**Requirements:** Reproduce each of the following records verbatim, preserving every line as it appears.

**The records:**
— START —
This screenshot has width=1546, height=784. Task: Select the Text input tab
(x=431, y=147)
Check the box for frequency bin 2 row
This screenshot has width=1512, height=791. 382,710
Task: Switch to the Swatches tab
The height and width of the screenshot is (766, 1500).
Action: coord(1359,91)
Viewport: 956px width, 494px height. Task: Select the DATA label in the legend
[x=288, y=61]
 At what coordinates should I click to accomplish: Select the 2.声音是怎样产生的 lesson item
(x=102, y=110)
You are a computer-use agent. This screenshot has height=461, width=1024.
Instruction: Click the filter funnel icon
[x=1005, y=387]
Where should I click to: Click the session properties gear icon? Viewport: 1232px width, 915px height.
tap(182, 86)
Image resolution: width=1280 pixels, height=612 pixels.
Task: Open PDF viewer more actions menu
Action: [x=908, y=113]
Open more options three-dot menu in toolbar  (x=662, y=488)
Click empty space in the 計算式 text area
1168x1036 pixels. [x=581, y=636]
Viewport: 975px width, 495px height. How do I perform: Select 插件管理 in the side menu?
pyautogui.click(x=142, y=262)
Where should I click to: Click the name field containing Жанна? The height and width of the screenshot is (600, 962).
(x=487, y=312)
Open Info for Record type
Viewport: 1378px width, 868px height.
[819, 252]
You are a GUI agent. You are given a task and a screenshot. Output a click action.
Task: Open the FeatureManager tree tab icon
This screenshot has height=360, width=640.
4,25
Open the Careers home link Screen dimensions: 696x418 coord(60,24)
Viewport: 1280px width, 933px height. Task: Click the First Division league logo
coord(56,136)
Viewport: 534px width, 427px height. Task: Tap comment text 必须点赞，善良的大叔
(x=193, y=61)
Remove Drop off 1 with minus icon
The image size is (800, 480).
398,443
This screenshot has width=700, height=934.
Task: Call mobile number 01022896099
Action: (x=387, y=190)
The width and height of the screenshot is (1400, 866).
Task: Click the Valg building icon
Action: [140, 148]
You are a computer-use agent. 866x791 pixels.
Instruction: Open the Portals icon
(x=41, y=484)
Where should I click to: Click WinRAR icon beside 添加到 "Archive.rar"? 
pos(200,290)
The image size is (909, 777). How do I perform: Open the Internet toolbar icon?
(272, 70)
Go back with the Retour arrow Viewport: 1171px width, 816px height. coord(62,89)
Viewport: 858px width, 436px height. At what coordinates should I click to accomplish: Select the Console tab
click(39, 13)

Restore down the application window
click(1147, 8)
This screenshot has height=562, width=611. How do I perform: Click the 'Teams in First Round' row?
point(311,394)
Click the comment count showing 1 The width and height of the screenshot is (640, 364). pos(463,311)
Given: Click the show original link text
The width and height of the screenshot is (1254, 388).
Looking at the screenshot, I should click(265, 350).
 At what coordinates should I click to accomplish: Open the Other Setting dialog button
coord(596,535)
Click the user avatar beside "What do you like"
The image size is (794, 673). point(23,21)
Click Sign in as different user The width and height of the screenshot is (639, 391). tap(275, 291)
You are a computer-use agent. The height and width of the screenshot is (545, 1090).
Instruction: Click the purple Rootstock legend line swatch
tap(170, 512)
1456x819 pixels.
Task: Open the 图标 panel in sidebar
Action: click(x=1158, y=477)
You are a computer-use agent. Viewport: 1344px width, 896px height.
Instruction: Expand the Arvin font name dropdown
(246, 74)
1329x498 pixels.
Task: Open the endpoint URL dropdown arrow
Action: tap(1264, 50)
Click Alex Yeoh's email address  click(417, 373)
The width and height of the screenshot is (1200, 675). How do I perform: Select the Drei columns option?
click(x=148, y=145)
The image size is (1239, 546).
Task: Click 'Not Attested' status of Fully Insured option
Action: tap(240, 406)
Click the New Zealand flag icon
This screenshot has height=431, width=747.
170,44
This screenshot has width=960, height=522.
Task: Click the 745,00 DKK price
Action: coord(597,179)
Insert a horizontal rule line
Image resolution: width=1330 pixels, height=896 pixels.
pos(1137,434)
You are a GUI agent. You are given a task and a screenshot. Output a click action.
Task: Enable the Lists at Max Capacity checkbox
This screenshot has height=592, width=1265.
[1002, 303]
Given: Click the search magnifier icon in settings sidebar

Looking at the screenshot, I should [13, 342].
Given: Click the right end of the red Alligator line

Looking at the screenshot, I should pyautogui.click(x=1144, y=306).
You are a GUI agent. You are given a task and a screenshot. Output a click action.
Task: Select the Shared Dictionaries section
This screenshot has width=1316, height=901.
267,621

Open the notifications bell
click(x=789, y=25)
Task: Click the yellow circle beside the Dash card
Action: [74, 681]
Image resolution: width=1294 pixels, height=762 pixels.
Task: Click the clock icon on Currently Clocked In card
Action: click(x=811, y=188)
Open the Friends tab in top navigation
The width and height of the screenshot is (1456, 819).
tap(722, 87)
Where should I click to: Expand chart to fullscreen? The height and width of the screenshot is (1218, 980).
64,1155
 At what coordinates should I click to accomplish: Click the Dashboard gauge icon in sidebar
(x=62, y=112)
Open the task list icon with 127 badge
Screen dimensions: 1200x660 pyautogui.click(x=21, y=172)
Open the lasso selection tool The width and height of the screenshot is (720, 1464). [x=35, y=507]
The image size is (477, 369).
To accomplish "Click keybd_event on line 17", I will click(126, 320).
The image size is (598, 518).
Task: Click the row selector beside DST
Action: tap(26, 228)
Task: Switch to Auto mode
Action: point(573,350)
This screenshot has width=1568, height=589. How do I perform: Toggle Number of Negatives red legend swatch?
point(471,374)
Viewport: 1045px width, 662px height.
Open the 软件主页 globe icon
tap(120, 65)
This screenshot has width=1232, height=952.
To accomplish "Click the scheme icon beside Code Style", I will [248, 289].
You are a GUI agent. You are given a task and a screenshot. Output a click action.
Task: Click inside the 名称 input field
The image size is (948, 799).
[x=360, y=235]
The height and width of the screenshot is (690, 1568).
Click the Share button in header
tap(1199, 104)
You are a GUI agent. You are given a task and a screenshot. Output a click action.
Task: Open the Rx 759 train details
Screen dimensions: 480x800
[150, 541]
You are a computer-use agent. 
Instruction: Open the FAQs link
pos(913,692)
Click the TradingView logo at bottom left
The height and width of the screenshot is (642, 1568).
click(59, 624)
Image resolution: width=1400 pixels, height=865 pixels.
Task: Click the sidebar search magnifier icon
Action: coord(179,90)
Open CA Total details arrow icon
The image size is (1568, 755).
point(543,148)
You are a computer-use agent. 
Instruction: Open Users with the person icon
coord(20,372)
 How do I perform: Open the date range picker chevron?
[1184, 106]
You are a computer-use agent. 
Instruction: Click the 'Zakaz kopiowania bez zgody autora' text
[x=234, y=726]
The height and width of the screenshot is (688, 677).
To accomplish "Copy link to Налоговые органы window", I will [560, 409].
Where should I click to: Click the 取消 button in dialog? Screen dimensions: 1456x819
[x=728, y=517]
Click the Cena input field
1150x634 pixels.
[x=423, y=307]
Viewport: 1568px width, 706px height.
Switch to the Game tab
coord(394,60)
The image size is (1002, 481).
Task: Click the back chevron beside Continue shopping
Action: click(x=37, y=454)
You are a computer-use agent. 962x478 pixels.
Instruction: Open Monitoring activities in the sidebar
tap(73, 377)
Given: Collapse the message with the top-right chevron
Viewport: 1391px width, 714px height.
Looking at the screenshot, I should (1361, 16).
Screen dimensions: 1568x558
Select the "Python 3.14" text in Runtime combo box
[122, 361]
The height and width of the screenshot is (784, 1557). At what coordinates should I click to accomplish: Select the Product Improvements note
— END —
**Solved problem:**
This screenshot has width=1546, height=784. Task: Select the Text input tab
(x=431, y=147)
Check the box for frequency bin 2 row
This screenshot has width=1512, height=791. 382,710
Task: Switch to the Swatches tab
The height and width of the screenshot is (766, 1500).
Action: coord(1359,91)
Viewport: 956px width, 494px height. Task: Select the DATA label in the legend
[x=288, y=61]
 At what coordinates should I click to accomplish: Select the 2.声音是怎样产生的 lesson item
(x=102, y=110)
You are a computer-use agent. This screenshot has height=461, width=1024.
Instruction: Click the filter funnel icon
[x=1005, y=387]
Where should I click to: Click the session properties gear icon? Viewport: 1232px width, 915px height.
tap(182, 86)
Image resolution: width=1280 pixels, height=612 pixels.
Task: Open PDF viewer more actions menu
Action: [x=908, y=113]
Open more options three-dot menu in toolbar  (x=662, y=488)
Click empty space in the 計算式 text area
1168x1036 pixels. [x=581, y=636]
Viewport: 975px width, 495px height. How do I perform: Select 插件管理 in the side menu?
pyautogui.click(x=142, y=262)
Where should I click to: Click the name field containing Жанна? The height and width of the screenshot is (600, 962).
(x=487, y=312)
Open Info for Record type
Viewport: 1378px width, 868px height.
[819, 252]
You are a GUI agent. You are given a task and a screenshot. Output a click action.
Task: Open the FeatureManager tree tab icon
This screenshot has height=360, width=640.
4,25
Open the Careers home link Screen dimensions: 696x418 coord(60,24)
Viewport: 1280px width, 933px height. Task: Click the First Division league logo
coord(56,136)
Viewport: 534px width, 427px height. Task: Tap comment text 必须点赞，善良的大叔
(x=193, y=61)
Remove Drop off 1 with minus icon
The image size is (800, 480).
398,443
This screenshot has width=700, height=934.
Task: Call mobile number 01022896099
Action: (x=387, y=190)
The width and height of the screenshot is (1400, 866).
Task: Click the Valg building icon
Action: [140, 148]
You are a computer-use agent. 866x791 pixels.
Instruction: Open the Portals icon
(x=41, y=484)
Where should I click to: Click WinRAR icon beside 添加到 "Archive.rar"? 
pos(200,290)
The image size is (909, 777). How do I perform: Open the Internet toolbar icon?
(272, 70)
Go back with the Retour arrow Viewport: 1171px width, 816px height. coord(62,89)
Viewport: 858px width, 436px height. At what coordinates should I click to accomplish: Select the Console tab
click(39, 13)

Restore down the application window
click(1147, 8)
This screenshot has height=562, width=611. How do I perform: Click the 'Teams in First Round' row?
point(311,394)
Click the comment count showing 1 The width and height of the screenshot is (640, 364). pos(463,311)
Given: Click the show original link text
The width and height of the screenshot is (1254, 388).
Looking at the screenshot, I should click(265, 350).
 At what coordinates should I click to accomplish: Open the Other Setting dialog button
coord(596,535)
Click the user avatar beside "What do you like"
The image size is (794, 673). point(23,21)
Click Sign in as different user The width and height of the screenshot is (639, 391). tap(275, 291)
You are a computer-use agent. The height and width of the screenshot is (545, 1090).
Instruction: Click the purple Rootstock legend line swatch
tap(170, 512)
1456x819 pixels.
Task: Open the 图标 panel in sidebar
Action: click(x=1158, y=477)
You are a computer-use agent. Viewport: 1344px width, 896px height.
Instruction: Expand the Arvin font name dropdown
(246, 74)
1329x498 pixels.
Task: Open the endpoint URL dropdown arrow
Action: tap(1264, 50)
Click Alex Yeoh's email address  click(417, 373)
The width and height of the screenshot is (1200, 675). How do I perform: Select the Drei columns option?
click(x=148, y=145)
The image size is (1239, 546).
Task: Click 'Not Attested' status of Fully Insured option
Action: tap(240, 406)
Click the New Zealand flag icon
This screenshot has height=431, width=747.
170,44
This screenshot has width=960, height=522.
Task: Click the 745,00 DKK price
Action: coord(597,179)
Insert a horizontal rule line
Image resolution: width=1330 pixels, height=896 pixels.
pos(1137,434)
You are a GUI agent. You are given a task and a screenshot. Output a click action.
Task: Enable the Lists at Max Capacity checkbox
This screenshot has height=592, width=1265.
[1002, 303]
Given: Click the search magnifier icon in settings sidebar

Looking at the screenshot, I should [13, 342].
Given: Click the right end of the red Alligator line

Looking at the screenshot, I should pyautogui.click(x=1144, y=306).
You are a GUI agent. You are given a task and a screenshot. Output a click action.
Task: Select the Shared Dictionaries section
This screenshot has width=1316, height=901.
267,621

Open the notifications bell
click(x=789, y=25)
Task: Click the yellow circle beside the Dash card
Action: [74, 681]
Image resolution: width=1294 pixels, height=762 pixels.
Task: Click the clock icon on Currently Clocked In card
Action: click(x=811, y=188)
Open the Friends tab in top navigation
The width and height of the screenshot is (1456, 819).
tap(722, 87)
Where should I click to: Expand chart to fullscreen? The height and width of the screenshot is (1218, 980).
64,1155
 At what coordinates should I click to accomplish: Click the Dashboard gauge icon in sidebar
(x=62, y=112)
Open the task list icon with 127 badge
Screen dimensions: 1200x660 pyautogui.click(x=21, y=172)
Open the lasso selection tool The width and height of the screenshot is (720, 1464). [x=35, y=507]
The image size is (477, 369).
To accomplish "Click keybd_event on line 17", I will click(126, 320).
The image size is (598, 518).
Task: Click the row selector beside DST
Action: tap(26, 228)
Task: Switch to Auto mode
Action: point(573,350)
This screenshot has width=1568, height=589. How do I perform: Toggle Number of Negatives red legend swatch?
point(471,374)
Viewport: 1045px width, 662px height.
Open the 软件主页 globe icon
tap(120, 65)
This screenshot has width=1232, height=952.
To accomplish "Click the scheme icon beside Code Style", I will [248, 289].
You are a GUI agent. You are given a task and a screenshot. Output a click action.
Task: Click inside the 名称 input field
The image size is (948, 799).
[x=360, y=235]
The height and width of the screenshot is (690, 1568).
Click the Share button in header
tap(1199, 104)
You are a GUI agent. You are given a task and a screenshot. Output a click action.
Task: Open the Rx 759 train details
Screen dimensions: 480x800
[150, 541]
You are a computer-use agent. 
Instruction: Open the FAQs link
pos(913,692)
Click the TradingView logo at bottom left
The height and width of the screenshot is (642, 1568).
click(59, 624)
Image resolution: width=1400 pixels, height=865 pixels.
Task: Click the sidebar search magnifier icon
Action: coord(179,90)
Open CA Total details arrow icon
The image size is (1568, 755).
point(543,148)
You are a computer-use agent. 
Instruction: Open Users with the person icon
coord(20,372)
 How do I perform: Open the date range picker chevron?
[1184, 106]
You are a computer-use agent. 
Instruction: Click the 'Zakaz kopiowania bez zgody autora' text
[x=234, y=726]
The height and width of the screenshot is (688, 677).
To accomplish "Copy link to Налоговые органы window", I will [560, 409].
Where should I click to: Click the 取消 button in dialog? Screen dimensions: 1456x819
[x=728, y=517]
Click the Cena input field
1150x634 pixels.
[x=423, y=307]
Viewport: 1568px width, 706px height.
Switch to the Game tab
coord(394,60)
The image size is (1002, 481).
Task: Click the back chevron beside Continue shopping
Action: click(x=37, y=454)
You are a computer-use agent. 962x478 pixels.
Instruction: Open Monitoring activities in the sidebar
tap(73, 377)
Given: Collapse the message with the top-right chevron
Viewport: 1391px width, 714px height.
Looking at the screenshot, I should (1361, 16).
Screen dimensions: 1568x558
Select the "Python 3.14" text in Runtime combo box
[122, 361]
The height and width of the screenshot is (784, 1557). At what coordinates should I click to accomplish: Select the Product Improvements note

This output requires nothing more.